Python

Statistics

Peak detection

When we work with data, especially in signal processing, we often want to find peaks. A peak is a value in the data that is:

  • higher than its neigbors (a local maximum)
  • isolated (it stands out and there aren't many other similar values around it)

A peak doesn't have to be the highest value in the entire data - just the highest in its small section.

How to detect peaks?

One common method to detect peaks is to search for a zero-crossing of the differences between data points. For that, we first calculate the differences between data points. Than we look for places where the sign of the differences changes from positive to negative. These points indicate local maxima.

Peak detection in Python

Python's library scipy provides helpful functions like find_peaks and peak_prominences to detect peaks.

The function find_peaks helps to identify local maxima.

The function peak_prominences is used to measure how "tall" each peak is compared to the surrounding data.

Let's look at the following example that finds the biggest peak, based on its relative value.

from scipy.signal import find_peaks, peak_prominences
import numpy as np

data = np.array([1, 3, 7, 6, 2, 4, 9, 8, 5])

peaks, _ = find_peaks(data) # find peak indexes

# find how "tall" the peaks are
prominences = peak_prominences(data, peaks)[0]

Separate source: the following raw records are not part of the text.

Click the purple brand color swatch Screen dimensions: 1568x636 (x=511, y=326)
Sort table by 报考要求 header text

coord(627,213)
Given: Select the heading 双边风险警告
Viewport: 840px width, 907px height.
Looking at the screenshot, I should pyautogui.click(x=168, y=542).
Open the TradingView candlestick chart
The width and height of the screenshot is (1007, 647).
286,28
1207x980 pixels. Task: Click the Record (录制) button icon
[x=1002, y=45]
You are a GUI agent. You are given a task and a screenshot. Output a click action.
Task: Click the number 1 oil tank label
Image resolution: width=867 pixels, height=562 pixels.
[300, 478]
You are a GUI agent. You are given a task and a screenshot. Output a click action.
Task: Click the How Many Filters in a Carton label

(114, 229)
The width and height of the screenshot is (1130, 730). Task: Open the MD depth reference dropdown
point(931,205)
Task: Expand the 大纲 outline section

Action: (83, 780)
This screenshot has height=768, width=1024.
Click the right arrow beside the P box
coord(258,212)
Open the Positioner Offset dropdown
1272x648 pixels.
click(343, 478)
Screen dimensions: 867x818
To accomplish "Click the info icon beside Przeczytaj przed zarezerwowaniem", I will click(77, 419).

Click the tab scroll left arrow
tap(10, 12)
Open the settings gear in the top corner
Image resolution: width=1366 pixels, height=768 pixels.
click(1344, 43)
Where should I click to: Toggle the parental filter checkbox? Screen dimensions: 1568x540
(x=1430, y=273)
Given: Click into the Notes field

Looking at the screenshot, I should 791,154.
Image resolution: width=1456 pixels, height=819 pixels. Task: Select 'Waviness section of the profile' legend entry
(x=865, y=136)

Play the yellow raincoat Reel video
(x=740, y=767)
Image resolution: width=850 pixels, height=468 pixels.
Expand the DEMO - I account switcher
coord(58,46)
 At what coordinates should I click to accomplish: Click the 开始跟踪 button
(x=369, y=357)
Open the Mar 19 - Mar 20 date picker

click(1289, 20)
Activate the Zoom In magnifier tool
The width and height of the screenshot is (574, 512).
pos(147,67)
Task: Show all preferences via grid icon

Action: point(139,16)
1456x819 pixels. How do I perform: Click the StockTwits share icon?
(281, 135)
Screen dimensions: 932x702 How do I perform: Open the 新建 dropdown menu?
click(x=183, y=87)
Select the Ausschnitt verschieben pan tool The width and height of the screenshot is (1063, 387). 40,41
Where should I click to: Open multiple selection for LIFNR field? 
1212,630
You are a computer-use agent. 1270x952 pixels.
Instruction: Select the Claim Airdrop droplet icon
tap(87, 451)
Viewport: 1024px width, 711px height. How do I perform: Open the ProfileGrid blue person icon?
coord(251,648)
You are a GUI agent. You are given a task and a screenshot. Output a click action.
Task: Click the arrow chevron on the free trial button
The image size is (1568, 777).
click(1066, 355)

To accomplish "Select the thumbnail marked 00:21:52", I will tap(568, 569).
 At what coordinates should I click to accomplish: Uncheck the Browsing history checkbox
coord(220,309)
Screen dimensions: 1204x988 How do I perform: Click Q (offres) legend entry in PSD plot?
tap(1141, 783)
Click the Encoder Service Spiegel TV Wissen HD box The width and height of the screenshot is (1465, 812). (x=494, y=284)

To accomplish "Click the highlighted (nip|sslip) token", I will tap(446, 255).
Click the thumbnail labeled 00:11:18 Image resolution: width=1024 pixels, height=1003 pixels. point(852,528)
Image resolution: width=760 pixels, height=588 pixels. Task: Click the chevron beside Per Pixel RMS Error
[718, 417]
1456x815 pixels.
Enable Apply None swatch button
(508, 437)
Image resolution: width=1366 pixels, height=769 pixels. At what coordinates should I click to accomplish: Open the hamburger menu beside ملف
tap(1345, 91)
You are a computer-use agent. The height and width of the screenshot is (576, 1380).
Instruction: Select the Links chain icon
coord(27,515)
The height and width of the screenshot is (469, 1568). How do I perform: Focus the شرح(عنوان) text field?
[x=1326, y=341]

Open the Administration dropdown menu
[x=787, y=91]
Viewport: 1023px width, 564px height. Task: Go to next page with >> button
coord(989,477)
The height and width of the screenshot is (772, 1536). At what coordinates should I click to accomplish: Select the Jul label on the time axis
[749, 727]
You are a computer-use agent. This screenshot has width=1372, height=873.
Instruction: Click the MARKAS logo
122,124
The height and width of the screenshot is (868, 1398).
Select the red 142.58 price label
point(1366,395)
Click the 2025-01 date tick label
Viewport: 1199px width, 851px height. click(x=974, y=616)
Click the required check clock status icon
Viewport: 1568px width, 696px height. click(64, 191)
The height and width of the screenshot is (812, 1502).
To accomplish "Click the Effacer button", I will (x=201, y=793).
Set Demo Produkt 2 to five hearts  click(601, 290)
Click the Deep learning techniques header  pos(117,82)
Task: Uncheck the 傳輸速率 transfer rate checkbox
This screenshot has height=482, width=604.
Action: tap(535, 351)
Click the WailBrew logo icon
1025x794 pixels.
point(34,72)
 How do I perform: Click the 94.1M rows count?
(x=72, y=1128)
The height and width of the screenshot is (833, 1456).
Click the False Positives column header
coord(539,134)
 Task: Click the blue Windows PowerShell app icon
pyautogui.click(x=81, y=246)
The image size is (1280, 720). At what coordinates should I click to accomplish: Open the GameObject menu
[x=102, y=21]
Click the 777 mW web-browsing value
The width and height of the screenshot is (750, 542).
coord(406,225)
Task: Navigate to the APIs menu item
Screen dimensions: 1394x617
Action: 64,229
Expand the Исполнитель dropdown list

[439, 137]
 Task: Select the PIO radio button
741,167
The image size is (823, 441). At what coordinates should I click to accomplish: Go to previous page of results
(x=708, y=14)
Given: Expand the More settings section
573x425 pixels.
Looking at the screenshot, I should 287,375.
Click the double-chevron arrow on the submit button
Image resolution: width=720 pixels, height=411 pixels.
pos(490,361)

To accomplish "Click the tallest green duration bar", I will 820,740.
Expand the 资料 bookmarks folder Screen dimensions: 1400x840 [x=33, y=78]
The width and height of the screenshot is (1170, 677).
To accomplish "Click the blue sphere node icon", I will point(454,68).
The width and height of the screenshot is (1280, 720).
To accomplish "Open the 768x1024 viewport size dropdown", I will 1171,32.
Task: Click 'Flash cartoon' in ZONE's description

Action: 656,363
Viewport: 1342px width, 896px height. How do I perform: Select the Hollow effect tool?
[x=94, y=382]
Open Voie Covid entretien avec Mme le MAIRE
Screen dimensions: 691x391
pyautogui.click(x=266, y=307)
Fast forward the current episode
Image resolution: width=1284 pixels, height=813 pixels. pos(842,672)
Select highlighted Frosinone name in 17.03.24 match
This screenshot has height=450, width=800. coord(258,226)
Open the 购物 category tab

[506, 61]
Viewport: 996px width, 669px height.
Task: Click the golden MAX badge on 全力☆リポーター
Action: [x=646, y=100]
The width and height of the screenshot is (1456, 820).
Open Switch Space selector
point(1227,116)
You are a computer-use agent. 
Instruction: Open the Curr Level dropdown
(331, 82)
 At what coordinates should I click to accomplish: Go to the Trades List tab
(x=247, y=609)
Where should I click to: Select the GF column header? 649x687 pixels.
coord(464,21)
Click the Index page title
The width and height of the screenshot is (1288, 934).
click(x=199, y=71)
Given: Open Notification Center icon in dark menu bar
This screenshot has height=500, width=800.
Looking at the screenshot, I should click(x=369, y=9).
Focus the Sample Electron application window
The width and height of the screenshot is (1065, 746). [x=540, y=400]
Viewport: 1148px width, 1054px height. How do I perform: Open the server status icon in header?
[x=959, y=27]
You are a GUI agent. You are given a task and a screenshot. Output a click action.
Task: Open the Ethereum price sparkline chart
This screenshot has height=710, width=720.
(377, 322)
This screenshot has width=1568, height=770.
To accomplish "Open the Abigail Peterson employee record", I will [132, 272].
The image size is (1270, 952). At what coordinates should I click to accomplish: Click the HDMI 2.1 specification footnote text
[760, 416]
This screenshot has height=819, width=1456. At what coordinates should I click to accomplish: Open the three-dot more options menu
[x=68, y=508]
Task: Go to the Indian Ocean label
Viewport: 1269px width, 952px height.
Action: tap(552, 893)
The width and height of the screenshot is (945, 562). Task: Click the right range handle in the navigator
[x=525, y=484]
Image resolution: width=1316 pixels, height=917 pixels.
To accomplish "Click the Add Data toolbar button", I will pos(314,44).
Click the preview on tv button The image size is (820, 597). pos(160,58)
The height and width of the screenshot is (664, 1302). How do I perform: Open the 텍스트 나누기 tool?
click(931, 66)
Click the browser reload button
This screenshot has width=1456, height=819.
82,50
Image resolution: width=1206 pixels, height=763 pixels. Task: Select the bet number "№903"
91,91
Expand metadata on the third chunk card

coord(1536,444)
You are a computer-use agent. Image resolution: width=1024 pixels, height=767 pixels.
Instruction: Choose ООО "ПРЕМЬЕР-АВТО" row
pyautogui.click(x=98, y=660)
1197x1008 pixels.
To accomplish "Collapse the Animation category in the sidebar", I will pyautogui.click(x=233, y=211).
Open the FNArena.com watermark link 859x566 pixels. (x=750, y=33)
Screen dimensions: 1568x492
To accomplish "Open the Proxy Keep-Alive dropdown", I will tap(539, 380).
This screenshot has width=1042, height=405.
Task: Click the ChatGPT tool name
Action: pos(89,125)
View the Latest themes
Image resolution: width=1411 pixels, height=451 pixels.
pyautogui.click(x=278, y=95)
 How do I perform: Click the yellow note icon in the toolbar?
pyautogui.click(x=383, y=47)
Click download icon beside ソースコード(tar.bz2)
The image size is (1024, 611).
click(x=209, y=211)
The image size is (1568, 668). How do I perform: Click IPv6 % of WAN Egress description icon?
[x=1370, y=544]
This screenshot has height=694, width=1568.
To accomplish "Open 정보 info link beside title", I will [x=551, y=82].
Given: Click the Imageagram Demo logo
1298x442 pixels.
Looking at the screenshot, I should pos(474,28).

peaks_info = sorted(zip(peaks, prominences), key=lambda x: x[1], reverse=True)

index, rel_height = peaks_info[0]
print("Peak value:", data[index])
print("Peak index:", index)
print("Prominence:", rel_height)

The example shows how to identify peaks using the find_peaks() method and then sort them by their relative height based on the peak_prominences().

By detecting peaks, we can find important moments in the data like e.g. seismic activity monitoring or heart rate analysis.